Last year, Sunoco Logistics began shipping propane through the Mariner East line. The added infrastructure it needed to transport and store ethane is now completed, including a 300,000-barrel above-ground insulated tank in Marcus Hook supercooled to minus-130 degrees to maintain the ethane in a liquid state.

While Pennsylvania's business and political establishment have lined up behind the pipeline project, citing the economic benefits, environmentalists have opposed it, saying the pipeline will enable more drilling for fossil fuels and that it and its products will increase greenhouse-gas emissions.

Many landowners along the Mariner East pipeline route also object. The pipeline across Pennsylvania was constructed in the 1930s, but some of the rural areas it crosses are now suburban developments. Now, Sunoco Logistics is adding one and maybe a second 24-inch-

diameter pipeline next to the first Mariner East pipeline, which will require it to expand its right-of-way. It recently opened an office in Chester County to persuade reluctant landowners there and in Delaware County to sign easements.

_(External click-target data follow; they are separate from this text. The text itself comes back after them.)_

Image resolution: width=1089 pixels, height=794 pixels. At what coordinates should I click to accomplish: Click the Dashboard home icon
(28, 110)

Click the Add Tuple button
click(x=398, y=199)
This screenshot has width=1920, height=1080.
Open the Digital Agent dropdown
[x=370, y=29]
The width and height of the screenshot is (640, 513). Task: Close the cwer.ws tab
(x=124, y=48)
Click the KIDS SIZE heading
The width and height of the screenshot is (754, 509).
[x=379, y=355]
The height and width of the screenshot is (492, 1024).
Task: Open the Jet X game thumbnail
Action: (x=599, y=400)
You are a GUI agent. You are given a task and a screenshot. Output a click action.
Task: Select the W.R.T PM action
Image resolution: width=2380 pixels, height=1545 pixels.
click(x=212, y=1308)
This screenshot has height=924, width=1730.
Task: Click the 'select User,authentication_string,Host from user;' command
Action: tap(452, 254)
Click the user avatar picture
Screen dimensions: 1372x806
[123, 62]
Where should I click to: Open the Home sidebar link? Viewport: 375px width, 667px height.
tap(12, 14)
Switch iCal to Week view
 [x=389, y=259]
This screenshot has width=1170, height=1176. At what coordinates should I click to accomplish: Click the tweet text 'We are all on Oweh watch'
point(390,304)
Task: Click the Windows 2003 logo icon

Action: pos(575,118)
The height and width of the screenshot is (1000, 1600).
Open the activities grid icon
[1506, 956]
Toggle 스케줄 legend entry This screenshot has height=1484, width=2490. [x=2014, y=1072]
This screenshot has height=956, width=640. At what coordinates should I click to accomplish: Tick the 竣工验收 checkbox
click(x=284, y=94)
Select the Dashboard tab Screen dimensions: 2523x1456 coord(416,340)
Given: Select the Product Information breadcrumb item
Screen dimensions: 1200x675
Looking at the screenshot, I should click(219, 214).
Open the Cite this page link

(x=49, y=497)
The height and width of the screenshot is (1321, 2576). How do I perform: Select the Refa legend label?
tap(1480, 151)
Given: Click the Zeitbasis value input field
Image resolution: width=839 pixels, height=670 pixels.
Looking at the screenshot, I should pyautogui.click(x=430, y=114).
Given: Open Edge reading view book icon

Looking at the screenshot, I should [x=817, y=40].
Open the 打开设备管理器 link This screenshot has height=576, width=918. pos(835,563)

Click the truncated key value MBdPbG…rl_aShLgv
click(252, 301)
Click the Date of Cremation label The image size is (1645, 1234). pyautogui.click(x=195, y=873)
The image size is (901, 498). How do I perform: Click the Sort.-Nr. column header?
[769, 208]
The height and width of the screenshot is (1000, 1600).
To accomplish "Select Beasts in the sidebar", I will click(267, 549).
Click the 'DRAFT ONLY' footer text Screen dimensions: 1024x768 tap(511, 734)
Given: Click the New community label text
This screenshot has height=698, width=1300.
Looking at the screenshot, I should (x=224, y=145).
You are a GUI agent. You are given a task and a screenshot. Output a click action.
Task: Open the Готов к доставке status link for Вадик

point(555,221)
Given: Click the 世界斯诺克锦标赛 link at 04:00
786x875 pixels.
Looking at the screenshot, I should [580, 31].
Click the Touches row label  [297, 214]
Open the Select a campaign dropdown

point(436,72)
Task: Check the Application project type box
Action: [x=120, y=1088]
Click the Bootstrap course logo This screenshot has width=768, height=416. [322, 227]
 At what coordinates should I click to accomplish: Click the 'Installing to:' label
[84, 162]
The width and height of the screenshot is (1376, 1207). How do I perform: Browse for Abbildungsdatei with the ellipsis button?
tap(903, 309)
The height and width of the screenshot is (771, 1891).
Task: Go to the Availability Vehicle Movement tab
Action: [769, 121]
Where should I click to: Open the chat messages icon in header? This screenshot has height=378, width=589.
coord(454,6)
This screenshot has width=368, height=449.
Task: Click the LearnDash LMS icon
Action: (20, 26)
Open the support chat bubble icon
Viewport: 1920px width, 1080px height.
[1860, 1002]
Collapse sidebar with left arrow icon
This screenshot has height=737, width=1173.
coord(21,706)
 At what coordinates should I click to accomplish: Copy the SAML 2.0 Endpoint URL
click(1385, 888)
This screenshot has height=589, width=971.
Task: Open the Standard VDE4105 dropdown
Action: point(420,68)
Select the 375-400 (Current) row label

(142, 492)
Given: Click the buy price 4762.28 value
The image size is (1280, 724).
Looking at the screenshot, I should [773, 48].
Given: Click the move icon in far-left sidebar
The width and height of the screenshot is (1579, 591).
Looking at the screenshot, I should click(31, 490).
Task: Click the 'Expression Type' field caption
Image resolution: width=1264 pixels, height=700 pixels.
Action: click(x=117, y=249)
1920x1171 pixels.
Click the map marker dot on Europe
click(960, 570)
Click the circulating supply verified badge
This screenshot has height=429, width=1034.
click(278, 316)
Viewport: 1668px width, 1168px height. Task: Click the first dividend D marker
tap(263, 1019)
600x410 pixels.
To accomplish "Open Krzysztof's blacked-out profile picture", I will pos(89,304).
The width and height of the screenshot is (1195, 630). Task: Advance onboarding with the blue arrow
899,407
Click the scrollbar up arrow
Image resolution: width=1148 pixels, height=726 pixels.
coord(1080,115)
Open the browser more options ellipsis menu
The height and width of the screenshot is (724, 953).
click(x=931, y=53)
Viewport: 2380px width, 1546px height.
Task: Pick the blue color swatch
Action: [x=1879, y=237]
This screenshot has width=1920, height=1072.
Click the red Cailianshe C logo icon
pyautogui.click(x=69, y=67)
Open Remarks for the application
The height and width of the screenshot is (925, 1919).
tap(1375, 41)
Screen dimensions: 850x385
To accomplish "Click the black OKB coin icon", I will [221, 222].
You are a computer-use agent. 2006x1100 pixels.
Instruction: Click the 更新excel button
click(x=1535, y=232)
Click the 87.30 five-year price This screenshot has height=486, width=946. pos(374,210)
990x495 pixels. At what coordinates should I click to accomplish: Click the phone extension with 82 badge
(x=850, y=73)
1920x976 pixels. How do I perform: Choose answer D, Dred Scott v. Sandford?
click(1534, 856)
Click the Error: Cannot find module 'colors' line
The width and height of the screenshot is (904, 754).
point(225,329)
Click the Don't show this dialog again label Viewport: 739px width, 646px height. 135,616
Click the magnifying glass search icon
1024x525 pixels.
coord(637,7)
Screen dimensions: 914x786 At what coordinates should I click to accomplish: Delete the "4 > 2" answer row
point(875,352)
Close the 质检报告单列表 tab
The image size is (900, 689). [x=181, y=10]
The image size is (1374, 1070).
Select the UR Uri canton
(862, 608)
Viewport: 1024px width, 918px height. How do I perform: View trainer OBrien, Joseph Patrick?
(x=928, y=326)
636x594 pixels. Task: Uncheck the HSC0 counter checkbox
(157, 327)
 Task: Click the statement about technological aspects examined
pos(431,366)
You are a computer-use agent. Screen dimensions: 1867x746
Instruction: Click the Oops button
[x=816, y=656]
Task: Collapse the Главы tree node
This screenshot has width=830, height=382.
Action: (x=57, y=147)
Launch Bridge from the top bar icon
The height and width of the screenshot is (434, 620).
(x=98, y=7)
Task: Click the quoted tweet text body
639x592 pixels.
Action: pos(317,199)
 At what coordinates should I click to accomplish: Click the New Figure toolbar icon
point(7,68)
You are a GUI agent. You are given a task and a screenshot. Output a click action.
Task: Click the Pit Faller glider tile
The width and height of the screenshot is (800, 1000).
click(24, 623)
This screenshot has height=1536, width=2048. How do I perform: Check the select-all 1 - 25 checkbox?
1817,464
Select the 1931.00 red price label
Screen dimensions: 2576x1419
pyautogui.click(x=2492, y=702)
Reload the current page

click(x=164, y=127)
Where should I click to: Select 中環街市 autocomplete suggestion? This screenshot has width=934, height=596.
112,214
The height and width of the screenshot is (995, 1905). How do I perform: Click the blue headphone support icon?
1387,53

The Mariner East 2 project would expand the capacity to move Marcellus liquids from 70,000 barrels a day to 340,000 barrels. Though much of the material will be exported, some propane is distributed to local markets. And Sunoco says it also is developing a plant in Marcus Hook that would convert propane into propylene, also a building-

block commodity in the petrochemical industry.

Sunoco Logistics CEO Michael J. Hennigan acknowledged to investors in November that the propane plant has taken longer to develop than expected because of a worldwide collapse of commodity and oil prices.

"We're disappointed that the commodity environment is kind of slowing things down for a little bit," he said, "but we're bullish that that's going to turn around."